◆ Available data:
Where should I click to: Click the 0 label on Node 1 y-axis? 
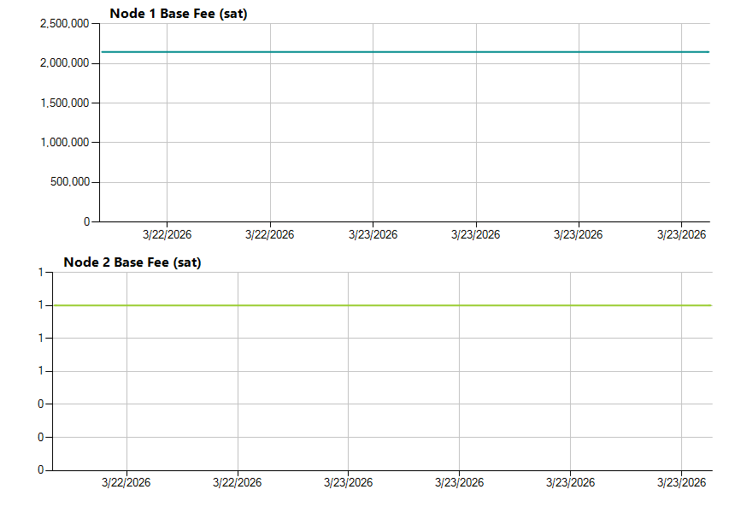point(86,221)
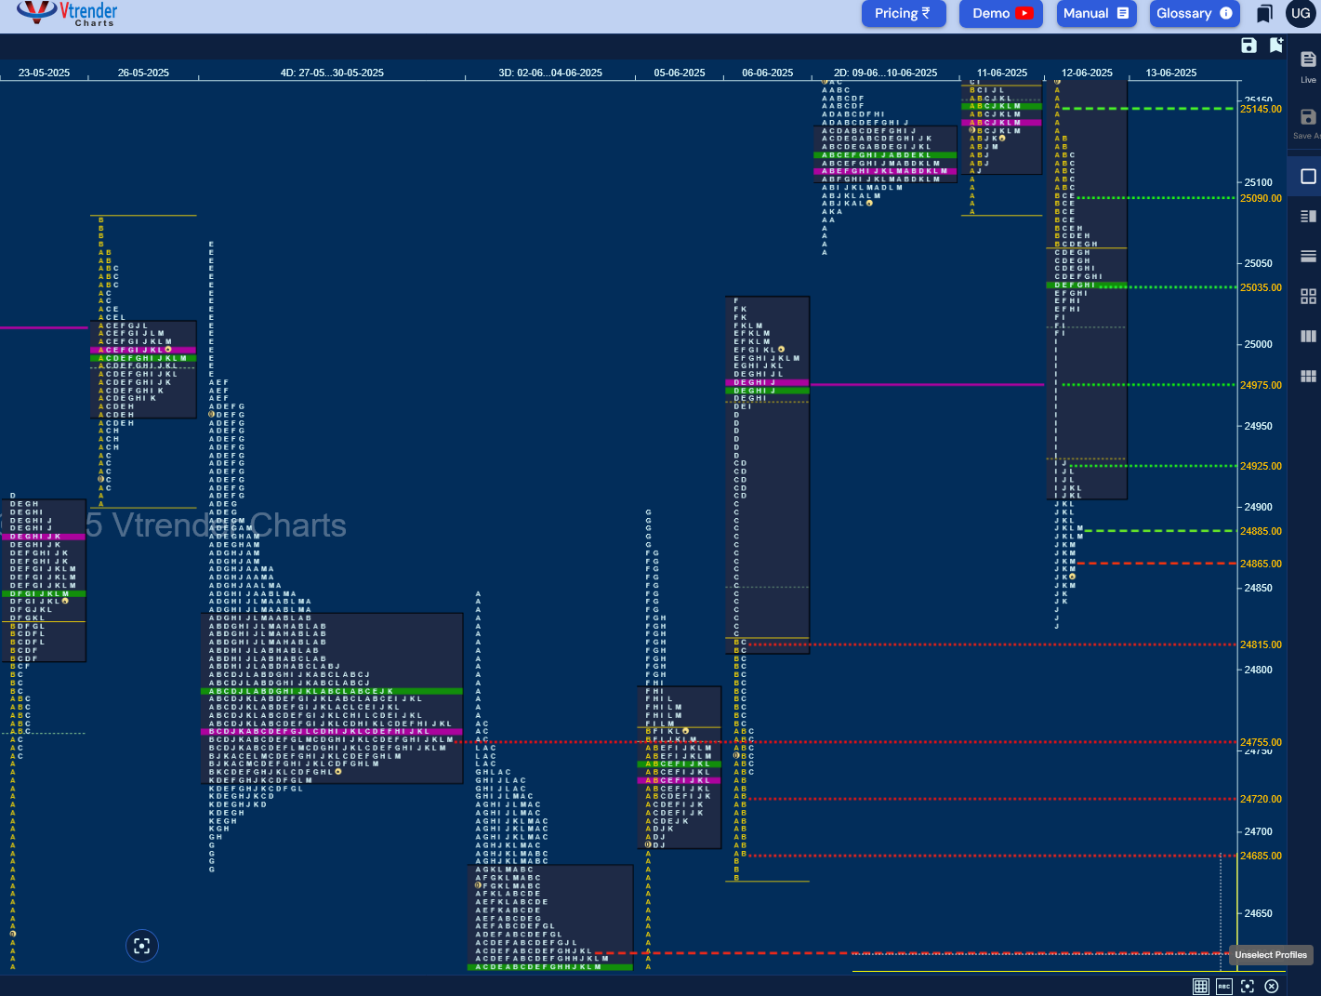Viewport: 1321px width, 996px height.
Task: Toggle ABC letter display in bottom bar
Action: click(1224, 987)
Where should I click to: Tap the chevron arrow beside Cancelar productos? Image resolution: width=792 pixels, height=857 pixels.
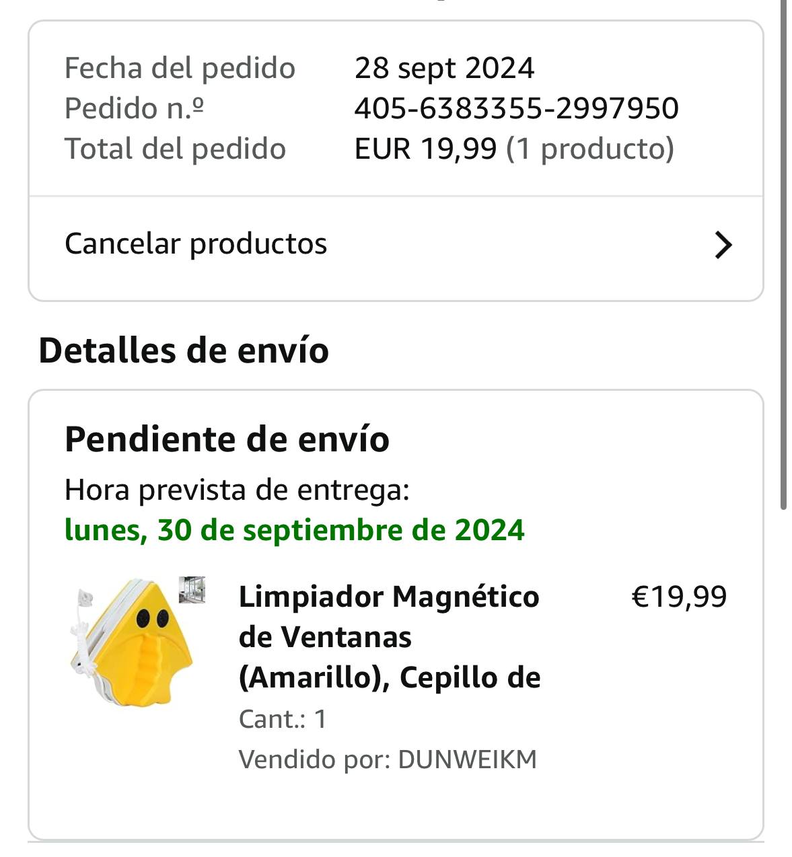[723, 245]
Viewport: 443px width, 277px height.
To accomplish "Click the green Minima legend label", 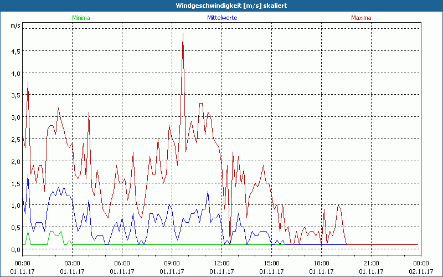I will point(81,18).
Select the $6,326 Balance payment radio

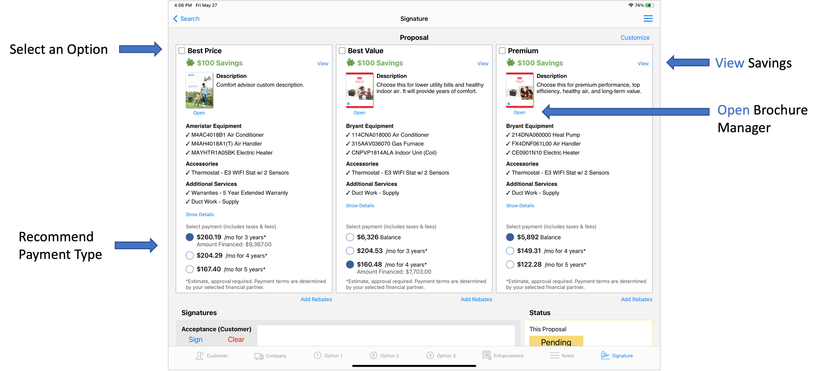click(350, 237)
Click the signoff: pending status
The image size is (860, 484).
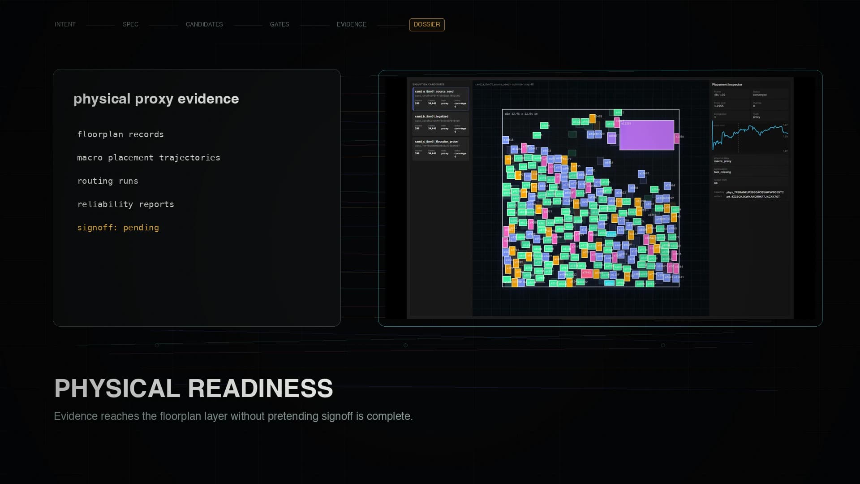118,228
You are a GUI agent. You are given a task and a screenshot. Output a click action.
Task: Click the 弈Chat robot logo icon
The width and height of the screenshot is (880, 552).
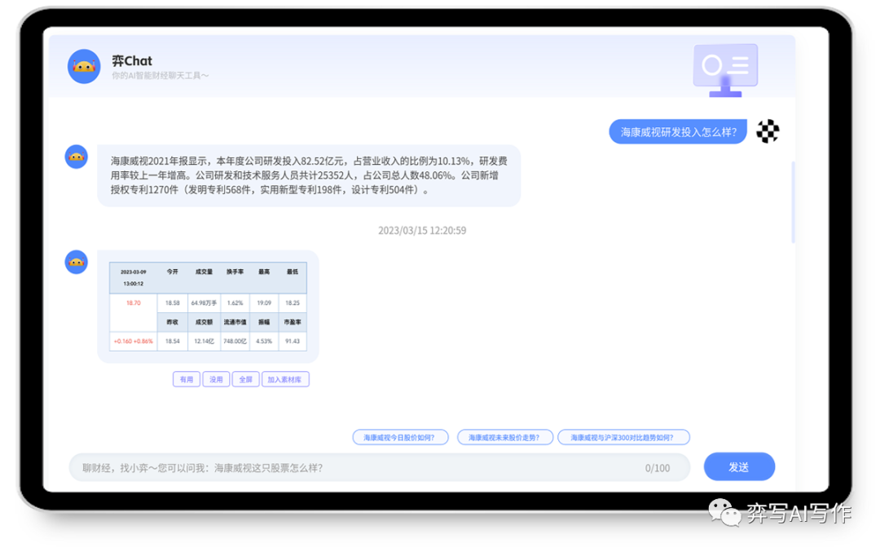(x=84, y=66)
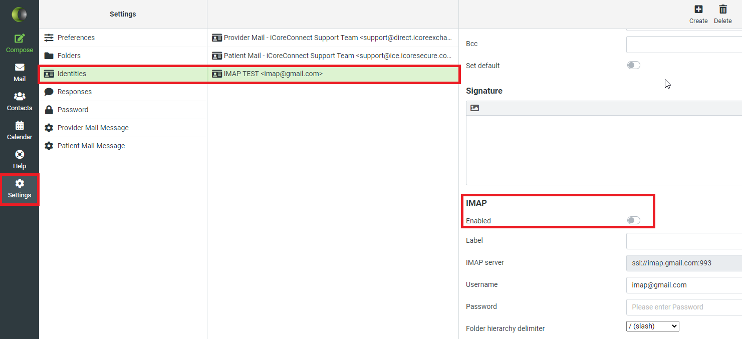Viewport: 742px width, 339px height.
Task: Create a new identity
Action: (698, 14)
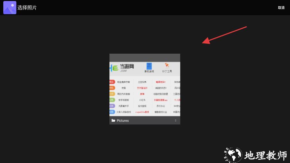Click the 光影魔术手 entry
Viewport: 290px width, 163px height.
[123, 106]
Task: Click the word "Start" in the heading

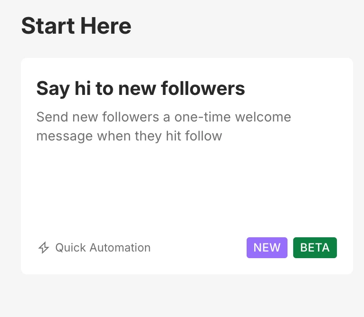Action: tap(46, 26)
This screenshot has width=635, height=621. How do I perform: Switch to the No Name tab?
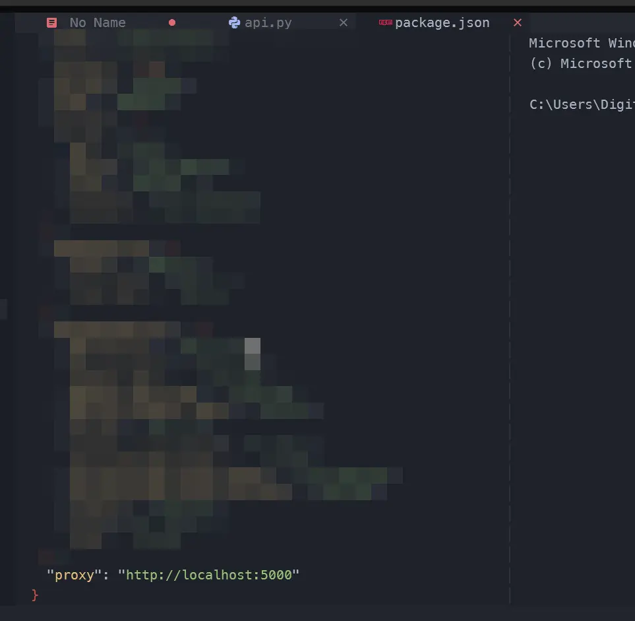98,22
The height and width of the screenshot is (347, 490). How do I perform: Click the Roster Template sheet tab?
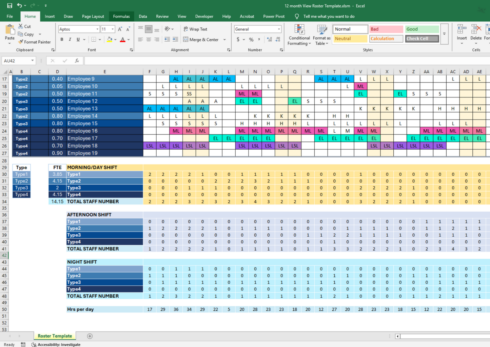(x=55, y=336)
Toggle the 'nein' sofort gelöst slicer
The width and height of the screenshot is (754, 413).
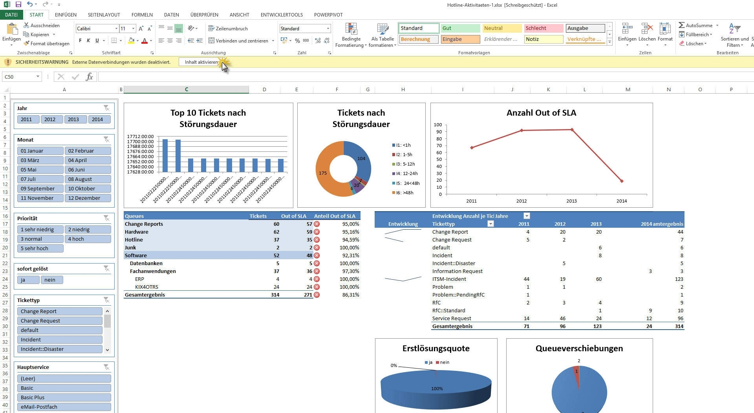tap(51, 280)
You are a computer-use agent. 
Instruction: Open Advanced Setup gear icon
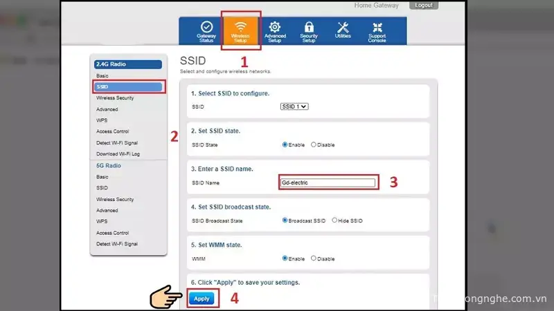pos(275,28)
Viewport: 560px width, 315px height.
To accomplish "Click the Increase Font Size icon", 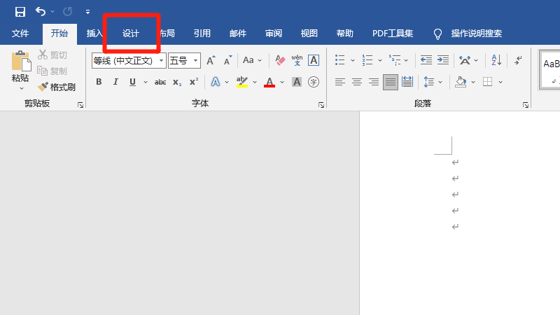I will 211,61.
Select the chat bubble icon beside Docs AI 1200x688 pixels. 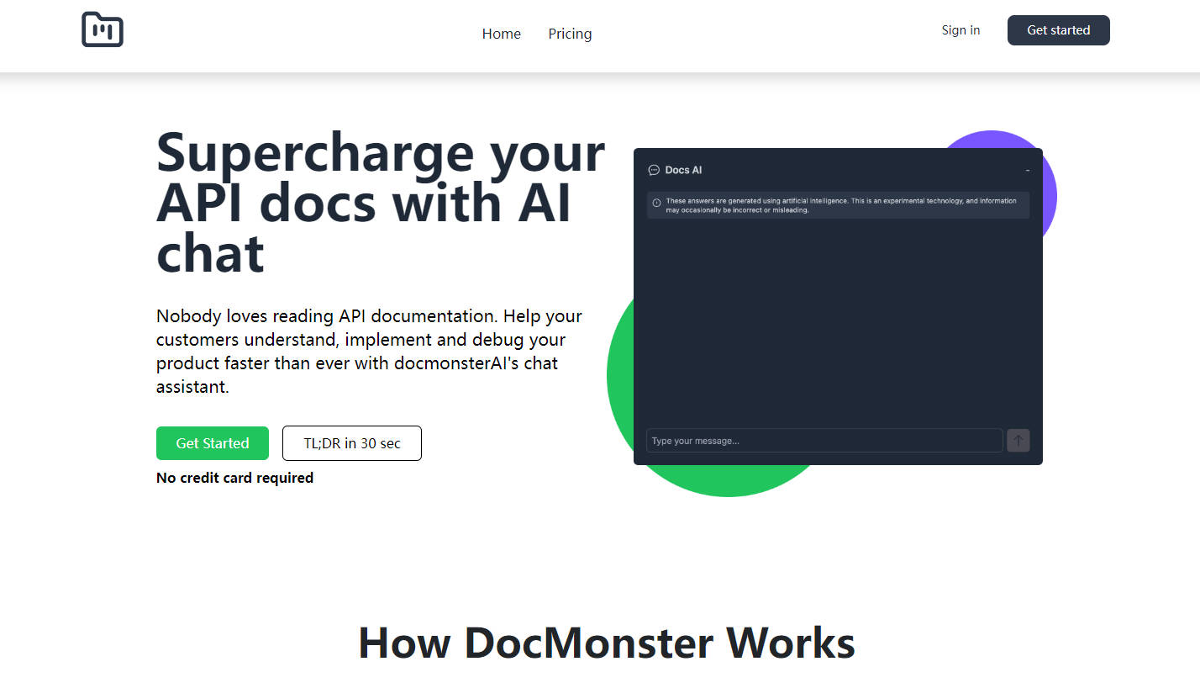point(654,169)
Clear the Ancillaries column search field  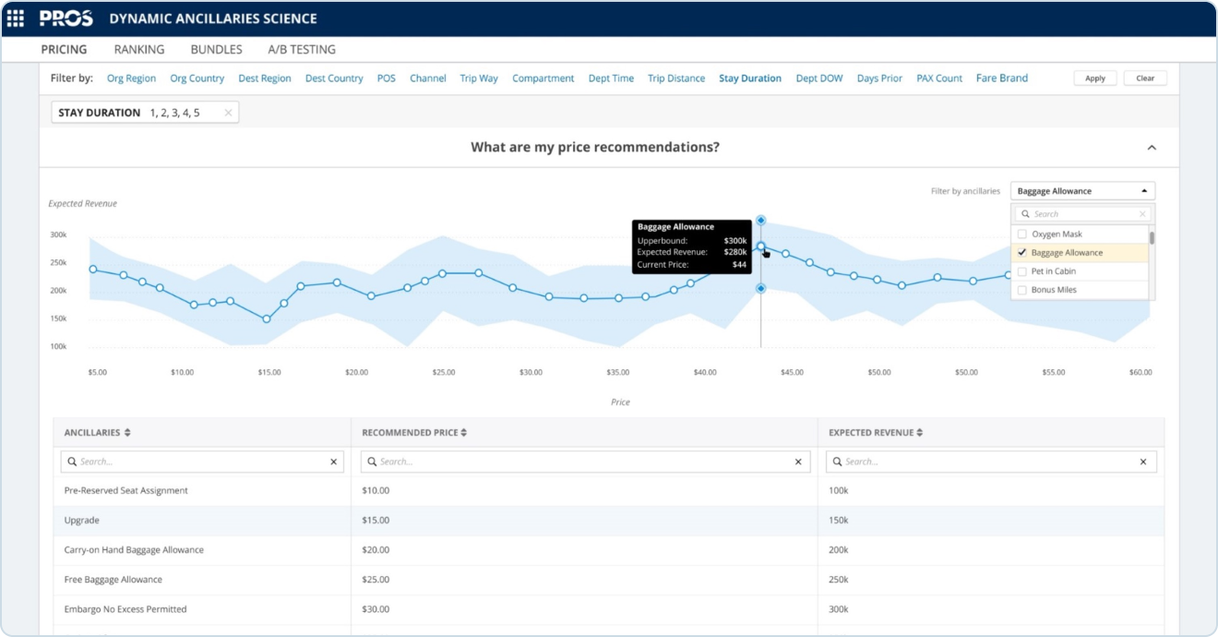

◆ Requirement:
In the data, how many lines include the string "agent"? Reply with only that number.

◆ Answer to this exercise:
2